Now clean out the crank area..

This can get dirty. Be sure to get everything out

New bottom bracket! Ultegra one actually..

This needs another tool…

A plastic adapter/tool is supplied with the bottom bracket..

Looks a bit different, and much lighter..

The bottom bracket is insert from the drive side and fastened with the tool with the big mouth. First the adapter on, though. And then the tool around the adapter.

Look for the sign on the adapter or the bracket itself for what direction to tighten.

Finish off with the non-drive side. Looking good!

Time to insert the chain wheel and attach the arm!

 

So the big chainweel has a protrusion on the backside I forgot to photograph. It inserts first from the drive side. Be sure to get it all the way in, you might need to hit it with a rubber mallet.

Then slide the arm on. It should only be possible to insert it the right orientation.. and also insert the end cap.

End cap… Insert this before fastening the arm

And use the tool supplied with the Hollowtech II bottom bracket tool.

Finger-tighten it, not too hard

To secure the arm to the crank, there’s to allen keys on the arm. They must be tightened alternately. A little on one side, then a little on the other. Not all the way in on one side first.

a little on each side, alternating..

I then attached the pedals again. All is looking good!

Now I removed the front derailleur, which is a clamp-on type. The new one is the same. First I took the wire off, then removed the fixing screw.

Doesn’t look like much, but it has an important job…

Front derailleur, Shimano FD-5800-F.

Jumping straight to the rear derailleur…

Anyway, time to remove the old chain. Used a chain cutter..

Biltema Chain cutter. Got the job done.
Quite dirty job, though..

Removed the old derailleur and got the new one on.

Reused the black part that attaches to the frame

Now was a splendid time to clean up the frame, with nothing in the way for a good scrubbing.

A white bike requires some cleaning…

Used some car products I have, Surfex HD did the trick

A job well done.

This was all the drive train components, the last part now are the Shimano brifters, the integrated brake and shifting levers. Start with removing all the old wires and then the handle bar tape.

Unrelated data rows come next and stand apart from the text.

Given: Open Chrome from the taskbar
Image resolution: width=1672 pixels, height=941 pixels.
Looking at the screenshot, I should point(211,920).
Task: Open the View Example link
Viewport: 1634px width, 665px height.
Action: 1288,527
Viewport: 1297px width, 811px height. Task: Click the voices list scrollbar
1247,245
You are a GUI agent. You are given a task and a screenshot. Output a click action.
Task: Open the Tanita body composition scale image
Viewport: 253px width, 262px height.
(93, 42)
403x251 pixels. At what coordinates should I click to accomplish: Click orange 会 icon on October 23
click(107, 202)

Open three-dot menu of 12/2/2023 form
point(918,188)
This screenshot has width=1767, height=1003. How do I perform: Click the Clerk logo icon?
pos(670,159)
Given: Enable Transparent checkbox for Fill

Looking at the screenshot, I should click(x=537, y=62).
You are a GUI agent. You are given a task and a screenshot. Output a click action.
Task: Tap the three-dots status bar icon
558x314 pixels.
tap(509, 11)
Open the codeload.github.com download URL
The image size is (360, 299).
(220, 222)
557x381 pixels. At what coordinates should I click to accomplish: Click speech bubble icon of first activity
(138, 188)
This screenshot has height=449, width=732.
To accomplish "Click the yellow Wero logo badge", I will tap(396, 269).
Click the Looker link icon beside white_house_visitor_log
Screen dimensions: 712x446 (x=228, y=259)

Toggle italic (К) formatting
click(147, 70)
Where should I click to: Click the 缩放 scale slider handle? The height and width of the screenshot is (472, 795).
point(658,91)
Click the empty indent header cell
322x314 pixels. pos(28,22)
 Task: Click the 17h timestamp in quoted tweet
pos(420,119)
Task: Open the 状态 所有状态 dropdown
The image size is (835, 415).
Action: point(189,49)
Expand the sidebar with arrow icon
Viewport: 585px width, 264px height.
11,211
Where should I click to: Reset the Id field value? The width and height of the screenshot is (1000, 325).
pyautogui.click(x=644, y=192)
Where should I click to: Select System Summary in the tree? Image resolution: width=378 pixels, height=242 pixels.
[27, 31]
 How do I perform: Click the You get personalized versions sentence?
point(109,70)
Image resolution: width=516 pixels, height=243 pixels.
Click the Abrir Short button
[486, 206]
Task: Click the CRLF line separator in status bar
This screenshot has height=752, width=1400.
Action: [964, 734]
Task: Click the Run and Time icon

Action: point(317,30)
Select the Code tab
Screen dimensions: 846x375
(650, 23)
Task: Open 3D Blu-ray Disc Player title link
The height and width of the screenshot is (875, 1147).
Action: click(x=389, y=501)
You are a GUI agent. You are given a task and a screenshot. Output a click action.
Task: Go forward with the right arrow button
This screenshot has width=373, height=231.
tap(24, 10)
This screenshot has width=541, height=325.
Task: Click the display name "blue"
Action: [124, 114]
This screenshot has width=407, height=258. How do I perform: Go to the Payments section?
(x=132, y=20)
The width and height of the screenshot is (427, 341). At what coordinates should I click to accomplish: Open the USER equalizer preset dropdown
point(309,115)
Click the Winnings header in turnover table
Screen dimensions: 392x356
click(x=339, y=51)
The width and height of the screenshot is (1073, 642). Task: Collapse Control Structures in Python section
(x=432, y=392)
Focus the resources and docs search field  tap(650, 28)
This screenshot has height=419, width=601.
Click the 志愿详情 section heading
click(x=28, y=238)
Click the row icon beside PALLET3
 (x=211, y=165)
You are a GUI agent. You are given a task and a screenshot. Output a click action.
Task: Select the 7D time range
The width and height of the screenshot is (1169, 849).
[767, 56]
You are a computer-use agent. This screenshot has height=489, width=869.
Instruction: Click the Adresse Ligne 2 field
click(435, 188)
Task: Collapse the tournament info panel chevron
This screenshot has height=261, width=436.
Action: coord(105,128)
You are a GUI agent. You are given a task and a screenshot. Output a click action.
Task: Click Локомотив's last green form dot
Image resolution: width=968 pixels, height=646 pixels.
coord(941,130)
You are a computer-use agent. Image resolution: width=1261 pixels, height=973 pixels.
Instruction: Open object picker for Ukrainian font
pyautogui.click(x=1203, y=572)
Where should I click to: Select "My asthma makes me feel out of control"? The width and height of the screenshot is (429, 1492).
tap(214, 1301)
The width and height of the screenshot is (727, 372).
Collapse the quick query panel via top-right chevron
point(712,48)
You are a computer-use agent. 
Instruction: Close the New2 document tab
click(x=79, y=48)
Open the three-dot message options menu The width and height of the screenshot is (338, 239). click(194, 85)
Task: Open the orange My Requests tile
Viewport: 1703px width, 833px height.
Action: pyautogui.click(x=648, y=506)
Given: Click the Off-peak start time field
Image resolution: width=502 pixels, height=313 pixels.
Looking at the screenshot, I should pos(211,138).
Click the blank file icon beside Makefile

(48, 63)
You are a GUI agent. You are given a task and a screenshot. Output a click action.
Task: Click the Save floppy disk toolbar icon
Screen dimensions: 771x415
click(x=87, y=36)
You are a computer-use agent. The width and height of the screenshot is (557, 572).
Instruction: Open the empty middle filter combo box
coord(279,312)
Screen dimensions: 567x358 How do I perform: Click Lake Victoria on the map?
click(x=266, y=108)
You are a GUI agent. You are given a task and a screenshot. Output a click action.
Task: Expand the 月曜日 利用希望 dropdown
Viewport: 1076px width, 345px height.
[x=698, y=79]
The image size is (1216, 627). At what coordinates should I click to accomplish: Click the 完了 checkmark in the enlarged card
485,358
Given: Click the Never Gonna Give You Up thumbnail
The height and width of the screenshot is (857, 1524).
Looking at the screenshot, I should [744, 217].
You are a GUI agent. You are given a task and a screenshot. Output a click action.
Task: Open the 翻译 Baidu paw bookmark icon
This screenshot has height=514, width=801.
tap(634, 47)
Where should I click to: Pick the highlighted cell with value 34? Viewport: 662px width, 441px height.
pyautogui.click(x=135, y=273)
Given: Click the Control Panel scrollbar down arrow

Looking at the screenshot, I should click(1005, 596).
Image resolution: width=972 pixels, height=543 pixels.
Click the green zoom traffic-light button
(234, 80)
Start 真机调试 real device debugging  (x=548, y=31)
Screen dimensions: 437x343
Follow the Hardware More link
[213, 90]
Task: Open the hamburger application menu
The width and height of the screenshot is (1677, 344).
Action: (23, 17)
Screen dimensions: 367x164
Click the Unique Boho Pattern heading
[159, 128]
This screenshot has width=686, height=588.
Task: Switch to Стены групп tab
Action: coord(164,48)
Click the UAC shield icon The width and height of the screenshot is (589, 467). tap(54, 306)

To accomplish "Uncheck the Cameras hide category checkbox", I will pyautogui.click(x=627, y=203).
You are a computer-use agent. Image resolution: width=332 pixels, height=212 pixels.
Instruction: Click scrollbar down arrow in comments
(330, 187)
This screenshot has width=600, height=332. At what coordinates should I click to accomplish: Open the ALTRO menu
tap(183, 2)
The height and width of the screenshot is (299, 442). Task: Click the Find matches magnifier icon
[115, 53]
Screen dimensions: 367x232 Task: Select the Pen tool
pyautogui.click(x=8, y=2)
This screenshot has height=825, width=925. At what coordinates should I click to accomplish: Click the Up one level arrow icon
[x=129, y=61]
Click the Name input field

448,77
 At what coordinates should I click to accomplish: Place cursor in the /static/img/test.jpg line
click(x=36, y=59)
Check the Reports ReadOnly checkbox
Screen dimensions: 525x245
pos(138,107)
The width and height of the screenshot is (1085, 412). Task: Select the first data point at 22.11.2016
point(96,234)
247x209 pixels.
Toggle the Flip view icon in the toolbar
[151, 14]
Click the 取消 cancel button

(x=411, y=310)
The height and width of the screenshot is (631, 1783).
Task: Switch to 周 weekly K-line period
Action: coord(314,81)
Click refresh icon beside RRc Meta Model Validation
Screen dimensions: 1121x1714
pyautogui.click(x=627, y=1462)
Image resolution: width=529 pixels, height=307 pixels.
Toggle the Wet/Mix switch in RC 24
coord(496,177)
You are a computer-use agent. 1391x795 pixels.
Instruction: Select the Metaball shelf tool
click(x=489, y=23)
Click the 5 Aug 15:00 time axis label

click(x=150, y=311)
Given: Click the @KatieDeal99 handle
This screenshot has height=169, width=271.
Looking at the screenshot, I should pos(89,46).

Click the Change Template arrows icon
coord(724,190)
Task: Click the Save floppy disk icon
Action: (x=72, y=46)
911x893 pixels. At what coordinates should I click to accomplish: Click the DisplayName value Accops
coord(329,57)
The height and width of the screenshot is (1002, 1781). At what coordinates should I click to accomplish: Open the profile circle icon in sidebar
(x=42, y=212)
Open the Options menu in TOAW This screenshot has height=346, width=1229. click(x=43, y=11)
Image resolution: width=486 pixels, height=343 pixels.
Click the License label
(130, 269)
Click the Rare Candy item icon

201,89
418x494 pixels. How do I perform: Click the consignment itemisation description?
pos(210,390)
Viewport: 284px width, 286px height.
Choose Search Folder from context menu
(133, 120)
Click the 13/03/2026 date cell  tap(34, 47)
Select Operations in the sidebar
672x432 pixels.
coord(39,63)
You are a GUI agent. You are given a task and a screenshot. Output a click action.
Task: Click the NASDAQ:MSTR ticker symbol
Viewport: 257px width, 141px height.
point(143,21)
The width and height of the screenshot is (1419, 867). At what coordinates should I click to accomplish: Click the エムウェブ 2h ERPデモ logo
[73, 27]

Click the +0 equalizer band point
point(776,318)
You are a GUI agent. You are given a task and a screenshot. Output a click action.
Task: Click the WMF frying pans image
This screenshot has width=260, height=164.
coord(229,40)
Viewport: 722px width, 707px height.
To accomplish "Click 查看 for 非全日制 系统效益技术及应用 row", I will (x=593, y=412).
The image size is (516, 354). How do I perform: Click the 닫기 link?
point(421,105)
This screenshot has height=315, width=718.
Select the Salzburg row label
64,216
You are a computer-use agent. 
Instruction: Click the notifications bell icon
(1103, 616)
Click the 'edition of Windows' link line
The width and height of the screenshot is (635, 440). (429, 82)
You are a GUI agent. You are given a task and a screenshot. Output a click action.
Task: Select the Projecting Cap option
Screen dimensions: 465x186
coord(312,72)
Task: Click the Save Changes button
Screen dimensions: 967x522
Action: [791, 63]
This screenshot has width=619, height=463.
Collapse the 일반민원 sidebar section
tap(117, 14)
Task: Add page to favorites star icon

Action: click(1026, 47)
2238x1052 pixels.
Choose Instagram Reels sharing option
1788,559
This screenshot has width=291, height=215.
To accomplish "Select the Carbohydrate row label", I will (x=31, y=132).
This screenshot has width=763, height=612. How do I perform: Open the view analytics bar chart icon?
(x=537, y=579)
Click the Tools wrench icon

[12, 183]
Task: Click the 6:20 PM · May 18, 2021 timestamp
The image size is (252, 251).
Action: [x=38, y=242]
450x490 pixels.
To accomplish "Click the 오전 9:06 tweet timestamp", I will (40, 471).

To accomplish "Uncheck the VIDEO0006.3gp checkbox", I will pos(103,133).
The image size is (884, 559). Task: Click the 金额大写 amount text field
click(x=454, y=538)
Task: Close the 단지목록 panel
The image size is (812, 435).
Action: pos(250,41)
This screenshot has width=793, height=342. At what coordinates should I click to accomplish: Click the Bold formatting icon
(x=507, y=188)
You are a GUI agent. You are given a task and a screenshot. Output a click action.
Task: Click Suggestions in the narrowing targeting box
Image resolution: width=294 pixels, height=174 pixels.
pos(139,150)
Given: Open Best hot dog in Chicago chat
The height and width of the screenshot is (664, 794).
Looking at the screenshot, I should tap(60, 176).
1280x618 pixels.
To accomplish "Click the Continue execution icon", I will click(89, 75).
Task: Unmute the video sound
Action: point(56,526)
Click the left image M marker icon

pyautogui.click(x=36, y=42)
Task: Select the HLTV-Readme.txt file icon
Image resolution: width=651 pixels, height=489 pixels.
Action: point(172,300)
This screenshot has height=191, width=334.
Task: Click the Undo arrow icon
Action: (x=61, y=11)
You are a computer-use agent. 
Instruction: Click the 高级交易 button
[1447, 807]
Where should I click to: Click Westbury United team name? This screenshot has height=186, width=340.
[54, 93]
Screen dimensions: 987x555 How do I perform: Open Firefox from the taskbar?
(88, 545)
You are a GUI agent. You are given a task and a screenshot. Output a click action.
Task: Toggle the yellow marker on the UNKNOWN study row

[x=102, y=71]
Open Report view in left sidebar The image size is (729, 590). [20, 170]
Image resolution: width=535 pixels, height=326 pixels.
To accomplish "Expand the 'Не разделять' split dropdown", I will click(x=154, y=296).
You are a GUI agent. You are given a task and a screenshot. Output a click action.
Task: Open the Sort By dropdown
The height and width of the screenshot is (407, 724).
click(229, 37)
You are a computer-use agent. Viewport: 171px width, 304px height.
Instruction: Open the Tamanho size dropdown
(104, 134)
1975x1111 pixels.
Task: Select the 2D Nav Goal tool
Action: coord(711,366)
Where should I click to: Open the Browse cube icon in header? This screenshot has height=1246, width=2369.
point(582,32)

My old 8-speed Microshift levers are removed by loosening this 8mm allen screw.

It’s in there! Then slide the lever off the handle bar

I also ran new cable housings for both gear wires and brake wires. My rear brake cable is an internal one, so I had to figure out a clever way to get a hold of the housing on the rear here. Turned out a small allen key was the best tool to grab a hold on it and get it out of the frame.

Hah! Success!
Beginning to look like a bike again

oh yes, the brifters. They slide back on, and need to be adjusted. I learned that one way to get them pretty well adjusted, was to have it loose, and then press something flat against the bottom of the handle bar, and then adjust the brifter up or down so that the brake lever was level with the bottom of the handle bar, like this:

Now the brifter can be tightened.

Test handling the bike this seemed like a good place for the levers.

Last part was to attach the chain. Also it has to be in the correct length. I cut it too long, so I need a new link so I can cut it a bit shorter.  But almost done! All parts are assembled on the bike at least, so soon I will be able to take it for a ride.